# Whatup everybody I'm new



## DoABarrelRoll (Jul 16, 2012)

Hey guys I wanted to stop by and say that I am pretty new here. Going to be getting a brand new Samsung or HTC in the next couple of days. I've had a Droid X for the past 2 years basically and I'm finally moving on to something more new and modern. I haven't really decided what I'm going to get yet, but I look forward to rooting and ROMming it with the help from ya'll once I do! Thanks.


----------



## jellybellys (Apr 3, 2012)

Great to have you here! Welcome to RootzWiki!


----------



## blaineevans (Jul 11, 2011)

Don't ever take advice from jellybellys.. hahaha.

Welcome.

Sent from my Galaxy Nexus using Tapatalk 2


----------



## Hellboy (May 8, 2012)

blaineevans said:


> Don't ever take advice from jellybellys.. hahaha.
> 
> Welcome.
> 
> Sent from my Galaxy Nexus using Tapatalk 2


 and him also lol

Sent from my ADR6400L using Tapatalk 2


----------



## jellybellys (Apr 3, 2012)

Hellboy said:


> and him also lol
> 
> Sent from my ADR6400L using Tapatalk 2


or you too.


----------



## elliott35 (Jul 17, 2011)

Only take advice from me  starting with... (get the s3)

The Galaxy


----------



## Hellboy (May 8, 2012)

elliott35 said:


> Only take advice from me  starting with... (get the s3)
> 
> The Galaxy


Take advice from someone who has patrick star as his avatar pic? Guess it could be worse and be sponge bob.


----------



## jellybellys (Apr 3, 2012)

elliott35 said:


> Only take advice from me  starting with... (get the s3)
> 
> The Galaxy


Taking advice from you? You reccomend the GS3 with it's LOCKED bootloader? Not in a million years.


----------



## elliott35 (Jul 17, 2011)

I didn't say Verizon


----------



## jellybellys (Apr 3, 2012)

elliott35 said:


> I didn't say Verizon


But I knew you were recommending the Verizon version because you were always posting in the Verizon section
"Customer for 25 years"
"Secured my unlimited data"
blah blah blah


----------



## elliott35 (Jul 17, 2011)

Doesn't mean I have to recommend it from them  also I forgot about that topic lol, I did end up with unlimited data.


----------



## DoABarrelRoll (Jul 16, 2012)

I'm so lost now I don't know who to listen to...

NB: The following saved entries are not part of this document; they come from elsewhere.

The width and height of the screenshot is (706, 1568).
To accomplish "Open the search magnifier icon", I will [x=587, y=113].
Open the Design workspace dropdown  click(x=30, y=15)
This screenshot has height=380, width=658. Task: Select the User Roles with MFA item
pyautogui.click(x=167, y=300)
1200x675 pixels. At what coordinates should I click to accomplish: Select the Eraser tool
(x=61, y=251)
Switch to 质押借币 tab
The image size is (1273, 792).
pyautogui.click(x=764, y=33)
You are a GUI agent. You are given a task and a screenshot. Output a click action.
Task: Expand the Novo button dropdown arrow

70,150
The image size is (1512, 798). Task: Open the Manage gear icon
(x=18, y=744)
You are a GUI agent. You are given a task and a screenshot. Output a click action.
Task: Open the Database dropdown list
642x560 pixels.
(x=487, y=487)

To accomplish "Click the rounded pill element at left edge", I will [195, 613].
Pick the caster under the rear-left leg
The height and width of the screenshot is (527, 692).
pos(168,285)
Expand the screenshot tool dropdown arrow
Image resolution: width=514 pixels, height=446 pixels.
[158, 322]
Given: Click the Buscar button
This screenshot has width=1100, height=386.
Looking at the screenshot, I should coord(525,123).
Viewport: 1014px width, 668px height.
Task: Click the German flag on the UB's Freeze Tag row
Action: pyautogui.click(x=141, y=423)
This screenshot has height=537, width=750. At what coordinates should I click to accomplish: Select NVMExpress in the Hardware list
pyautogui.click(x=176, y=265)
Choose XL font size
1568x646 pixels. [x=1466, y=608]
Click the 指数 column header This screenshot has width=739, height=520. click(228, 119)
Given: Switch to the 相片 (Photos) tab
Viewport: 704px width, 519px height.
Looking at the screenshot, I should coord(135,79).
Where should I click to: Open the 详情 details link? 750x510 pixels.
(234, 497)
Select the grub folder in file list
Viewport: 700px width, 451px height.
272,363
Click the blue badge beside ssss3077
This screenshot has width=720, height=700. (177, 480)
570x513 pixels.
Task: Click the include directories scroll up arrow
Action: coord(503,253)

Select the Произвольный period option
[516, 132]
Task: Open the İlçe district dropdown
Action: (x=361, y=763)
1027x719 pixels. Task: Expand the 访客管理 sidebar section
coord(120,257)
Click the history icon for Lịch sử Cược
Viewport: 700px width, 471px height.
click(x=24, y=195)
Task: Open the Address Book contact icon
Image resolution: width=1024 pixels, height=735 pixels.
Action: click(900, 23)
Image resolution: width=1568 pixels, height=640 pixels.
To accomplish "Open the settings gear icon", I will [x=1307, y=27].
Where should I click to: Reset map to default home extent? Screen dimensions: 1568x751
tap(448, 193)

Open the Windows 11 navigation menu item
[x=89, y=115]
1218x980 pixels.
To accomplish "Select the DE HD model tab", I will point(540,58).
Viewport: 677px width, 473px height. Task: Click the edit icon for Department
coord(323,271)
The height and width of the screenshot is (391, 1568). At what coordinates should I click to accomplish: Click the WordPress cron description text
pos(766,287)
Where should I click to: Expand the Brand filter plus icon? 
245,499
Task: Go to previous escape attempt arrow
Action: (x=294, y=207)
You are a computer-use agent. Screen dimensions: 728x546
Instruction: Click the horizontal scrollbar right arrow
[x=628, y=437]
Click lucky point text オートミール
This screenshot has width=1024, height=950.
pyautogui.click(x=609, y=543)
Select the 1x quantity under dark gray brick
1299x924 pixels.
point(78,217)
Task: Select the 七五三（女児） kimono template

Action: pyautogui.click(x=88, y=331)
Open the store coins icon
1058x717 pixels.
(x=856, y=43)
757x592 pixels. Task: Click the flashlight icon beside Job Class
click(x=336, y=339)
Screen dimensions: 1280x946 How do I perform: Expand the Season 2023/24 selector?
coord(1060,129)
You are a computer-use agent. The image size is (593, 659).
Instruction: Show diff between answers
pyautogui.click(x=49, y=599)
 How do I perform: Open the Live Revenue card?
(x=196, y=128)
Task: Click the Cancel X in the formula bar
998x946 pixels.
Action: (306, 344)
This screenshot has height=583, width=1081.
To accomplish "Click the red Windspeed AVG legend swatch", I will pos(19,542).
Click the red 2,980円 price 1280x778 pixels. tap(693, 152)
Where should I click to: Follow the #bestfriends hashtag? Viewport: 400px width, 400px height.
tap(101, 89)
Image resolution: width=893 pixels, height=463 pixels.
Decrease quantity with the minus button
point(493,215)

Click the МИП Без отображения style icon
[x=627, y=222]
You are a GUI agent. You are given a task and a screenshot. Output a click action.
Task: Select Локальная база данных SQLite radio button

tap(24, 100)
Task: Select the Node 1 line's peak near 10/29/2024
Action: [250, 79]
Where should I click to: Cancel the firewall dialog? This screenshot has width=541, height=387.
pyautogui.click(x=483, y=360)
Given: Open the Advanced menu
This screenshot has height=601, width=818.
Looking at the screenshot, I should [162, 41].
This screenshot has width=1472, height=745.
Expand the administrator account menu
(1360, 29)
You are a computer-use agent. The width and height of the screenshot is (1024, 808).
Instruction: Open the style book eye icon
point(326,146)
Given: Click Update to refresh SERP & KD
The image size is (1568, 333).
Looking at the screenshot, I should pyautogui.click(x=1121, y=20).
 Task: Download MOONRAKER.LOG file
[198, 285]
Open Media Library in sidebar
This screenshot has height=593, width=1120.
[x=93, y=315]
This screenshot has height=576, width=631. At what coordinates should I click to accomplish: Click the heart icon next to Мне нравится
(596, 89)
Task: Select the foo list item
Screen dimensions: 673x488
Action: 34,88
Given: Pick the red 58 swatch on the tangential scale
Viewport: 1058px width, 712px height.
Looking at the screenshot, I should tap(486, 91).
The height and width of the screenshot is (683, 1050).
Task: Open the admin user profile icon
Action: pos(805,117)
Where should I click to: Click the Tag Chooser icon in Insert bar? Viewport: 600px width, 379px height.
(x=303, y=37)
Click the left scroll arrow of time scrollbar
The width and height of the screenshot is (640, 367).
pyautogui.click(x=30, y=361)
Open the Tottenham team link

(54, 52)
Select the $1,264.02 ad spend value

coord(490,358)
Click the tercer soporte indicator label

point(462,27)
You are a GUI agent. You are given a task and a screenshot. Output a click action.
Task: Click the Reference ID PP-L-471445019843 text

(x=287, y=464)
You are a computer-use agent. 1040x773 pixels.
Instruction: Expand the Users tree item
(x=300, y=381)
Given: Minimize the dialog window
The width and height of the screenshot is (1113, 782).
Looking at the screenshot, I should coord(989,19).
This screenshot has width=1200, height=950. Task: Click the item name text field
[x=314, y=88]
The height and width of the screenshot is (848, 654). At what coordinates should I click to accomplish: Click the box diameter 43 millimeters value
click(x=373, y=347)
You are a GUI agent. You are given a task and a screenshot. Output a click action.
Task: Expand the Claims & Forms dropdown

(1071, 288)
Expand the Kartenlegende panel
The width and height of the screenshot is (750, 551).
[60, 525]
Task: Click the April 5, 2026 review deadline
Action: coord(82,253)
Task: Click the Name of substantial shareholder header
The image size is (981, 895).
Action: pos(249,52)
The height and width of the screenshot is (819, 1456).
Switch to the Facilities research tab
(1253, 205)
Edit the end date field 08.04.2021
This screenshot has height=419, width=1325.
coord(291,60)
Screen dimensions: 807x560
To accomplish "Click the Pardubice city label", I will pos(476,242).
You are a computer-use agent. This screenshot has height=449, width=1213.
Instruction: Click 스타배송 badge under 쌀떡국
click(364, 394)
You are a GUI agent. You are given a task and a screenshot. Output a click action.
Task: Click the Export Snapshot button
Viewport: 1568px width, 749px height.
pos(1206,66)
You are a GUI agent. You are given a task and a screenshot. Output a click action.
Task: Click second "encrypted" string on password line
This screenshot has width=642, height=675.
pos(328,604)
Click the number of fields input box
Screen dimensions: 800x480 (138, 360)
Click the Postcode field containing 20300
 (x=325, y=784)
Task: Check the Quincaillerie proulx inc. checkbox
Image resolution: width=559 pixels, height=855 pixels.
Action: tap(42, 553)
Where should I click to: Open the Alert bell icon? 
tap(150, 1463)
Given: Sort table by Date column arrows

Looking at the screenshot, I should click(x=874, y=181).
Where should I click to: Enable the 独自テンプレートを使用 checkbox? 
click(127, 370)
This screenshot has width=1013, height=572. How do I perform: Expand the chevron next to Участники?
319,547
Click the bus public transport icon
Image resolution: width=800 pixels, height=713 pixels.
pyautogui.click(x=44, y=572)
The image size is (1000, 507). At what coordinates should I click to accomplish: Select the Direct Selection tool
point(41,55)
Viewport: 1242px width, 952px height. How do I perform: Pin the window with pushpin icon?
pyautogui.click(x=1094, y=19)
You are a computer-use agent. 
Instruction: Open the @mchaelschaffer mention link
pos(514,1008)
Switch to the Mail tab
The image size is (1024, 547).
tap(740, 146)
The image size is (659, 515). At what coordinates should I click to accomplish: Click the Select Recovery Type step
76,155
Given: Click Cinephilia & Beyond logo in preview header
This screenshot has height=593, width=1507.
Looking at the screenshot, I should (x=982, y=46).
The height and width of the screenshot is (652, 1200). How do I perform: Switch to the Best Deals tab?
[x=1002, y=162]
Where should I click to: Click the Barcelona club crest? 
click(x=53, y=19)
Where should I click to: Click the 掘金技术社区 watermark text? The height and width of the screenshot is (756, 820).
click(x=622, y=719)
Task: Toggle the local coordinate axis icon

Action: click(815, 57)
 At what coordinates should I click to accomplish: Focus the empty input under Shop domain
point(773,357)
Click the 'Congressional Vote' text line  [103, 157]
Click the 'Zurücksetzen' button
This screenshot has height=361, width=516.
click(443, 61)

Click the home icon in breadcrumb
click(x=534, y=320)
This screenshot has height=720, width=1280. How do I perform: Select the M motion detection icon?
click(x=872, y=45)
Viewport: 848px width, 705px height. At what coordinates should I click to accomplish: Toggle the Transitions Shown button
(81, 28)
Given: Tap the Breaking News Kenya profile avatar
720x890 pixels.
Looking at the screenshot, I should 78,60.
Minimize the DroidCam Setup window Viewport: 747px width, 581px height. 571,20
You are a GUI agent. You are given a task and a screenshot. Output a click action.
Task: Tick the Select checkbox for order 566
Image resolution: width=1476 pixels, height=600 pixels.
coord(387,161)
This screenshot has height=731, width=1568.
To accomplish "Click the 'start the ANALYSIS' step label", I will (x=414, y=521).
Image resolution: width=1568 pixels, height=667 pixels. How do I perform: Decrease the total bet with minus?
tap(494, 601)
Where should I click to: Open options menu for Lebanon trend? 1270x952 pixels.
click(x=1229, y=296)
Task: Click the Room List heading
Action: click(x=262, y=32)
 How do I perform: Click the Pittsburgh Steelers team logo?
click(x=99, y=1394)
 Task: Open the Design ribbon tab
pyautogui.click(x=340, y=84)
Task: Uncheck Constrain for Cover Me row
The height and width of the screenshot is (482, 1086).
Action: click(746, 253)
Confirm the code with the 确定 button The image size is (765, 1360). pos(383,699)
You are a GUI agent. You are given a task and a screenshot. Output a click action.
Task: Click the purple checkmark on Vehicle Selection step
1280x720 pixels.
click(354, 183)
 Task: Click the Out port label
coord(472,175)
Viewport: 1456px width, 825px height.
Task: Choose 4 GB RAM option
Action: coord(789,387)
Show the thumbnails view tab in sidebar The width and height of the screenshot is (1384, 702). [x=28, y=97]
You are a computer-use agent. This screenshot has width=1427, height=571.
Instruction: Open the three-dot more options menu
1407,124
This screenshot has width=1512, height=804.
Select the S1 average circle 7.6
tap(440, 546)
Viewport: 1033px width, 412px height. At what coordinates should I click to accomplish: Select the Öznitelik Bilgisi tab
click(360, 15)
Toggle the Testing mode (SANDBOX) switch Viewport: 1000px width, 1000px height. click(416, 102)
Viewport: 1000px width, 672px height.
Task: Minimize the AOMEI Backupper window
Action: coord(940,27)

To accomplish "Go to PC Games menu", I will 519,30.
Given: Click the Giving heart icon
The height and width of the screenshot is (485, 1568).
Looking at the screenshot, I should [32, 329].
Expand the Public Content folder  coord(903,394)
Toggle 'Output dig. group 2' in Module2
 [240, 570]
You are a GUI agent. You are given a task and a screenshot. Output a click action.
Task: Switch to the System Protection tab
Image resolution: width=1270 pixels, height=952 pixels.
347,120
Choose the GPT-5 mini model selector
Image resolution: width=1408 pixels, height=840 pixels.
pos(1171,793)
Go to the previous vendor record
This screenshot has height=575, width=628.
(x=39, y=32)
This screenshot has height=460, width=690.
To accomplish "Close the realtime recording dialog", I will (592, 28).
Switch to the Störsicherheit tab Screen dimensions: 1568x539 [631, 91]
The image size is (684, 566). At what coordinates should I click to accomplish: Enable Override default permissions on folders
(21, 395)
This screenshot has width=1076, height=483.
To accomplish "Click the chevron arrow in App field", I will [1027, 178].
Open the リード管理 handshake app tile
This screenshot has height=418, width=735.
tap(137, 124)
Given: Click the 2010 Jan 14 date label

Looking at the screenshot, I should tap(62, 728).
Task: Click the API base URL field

I would like an S3, maybe the developer edition. At this point I just want something with an unlocked, or at least unlockable, bootloader. Removable SD + battery and a front facing camera. I have simple needs.


----------



## Hellboy (May 8, 2012)

DoABarrelRoll said:


> I'm so lost now I don't know who to listen to...
> 
> 
> 
> ...


 unless you have any other carrier than Verizon they as far as I know don't have a developers phone yet. You could look at the galaxy nexus if you want a true unlocked bootloader or play the waiting game ABC see if someone finds a way to truely unlock the Verizon s3. Worse case is you buy the s3 and if it don't work out you can sell it and put the money towards the next phone.

Sent from my ADR6400L using Tapatalk 2


----------



## landshark (Aug 6, 2011)

elliott35 said:


> Doesn't mean I have to recommend it from them  also I forgot about that topic lol, I did end up with unlimited data.


Everyone who upgraded or somehow renewed their contract before June 28 ended up with unlimited data for the term of their new 2 year contract. After that, unlimited data will be gone for everyone. Period.


----------



## elliott35 (Jul 17, 2011)

landshark said:


> Everyone who upgraded or somehow renewed their contract before June 28 ended up with unlimited data for the term of their new 2 year contract. After that, unlimited data will be gone for everyone. Period.


I really really really don't want to start this again...

The Galaxy


----------



## Hellboy (May 8, 2012)

landshark said:


> Everyone who upgraded or somehow renewed their contract before June 28 ended up with unlimited data for the term of their new 2 year contract. After that, unlimited data will be gone for everyone. Period.


Hate to say it but you're wrong. After the 28th of June if you got a phone at a subsidized price then you lost your unlimited data. If you buy your phone from them at full retail or buy used then you keep it.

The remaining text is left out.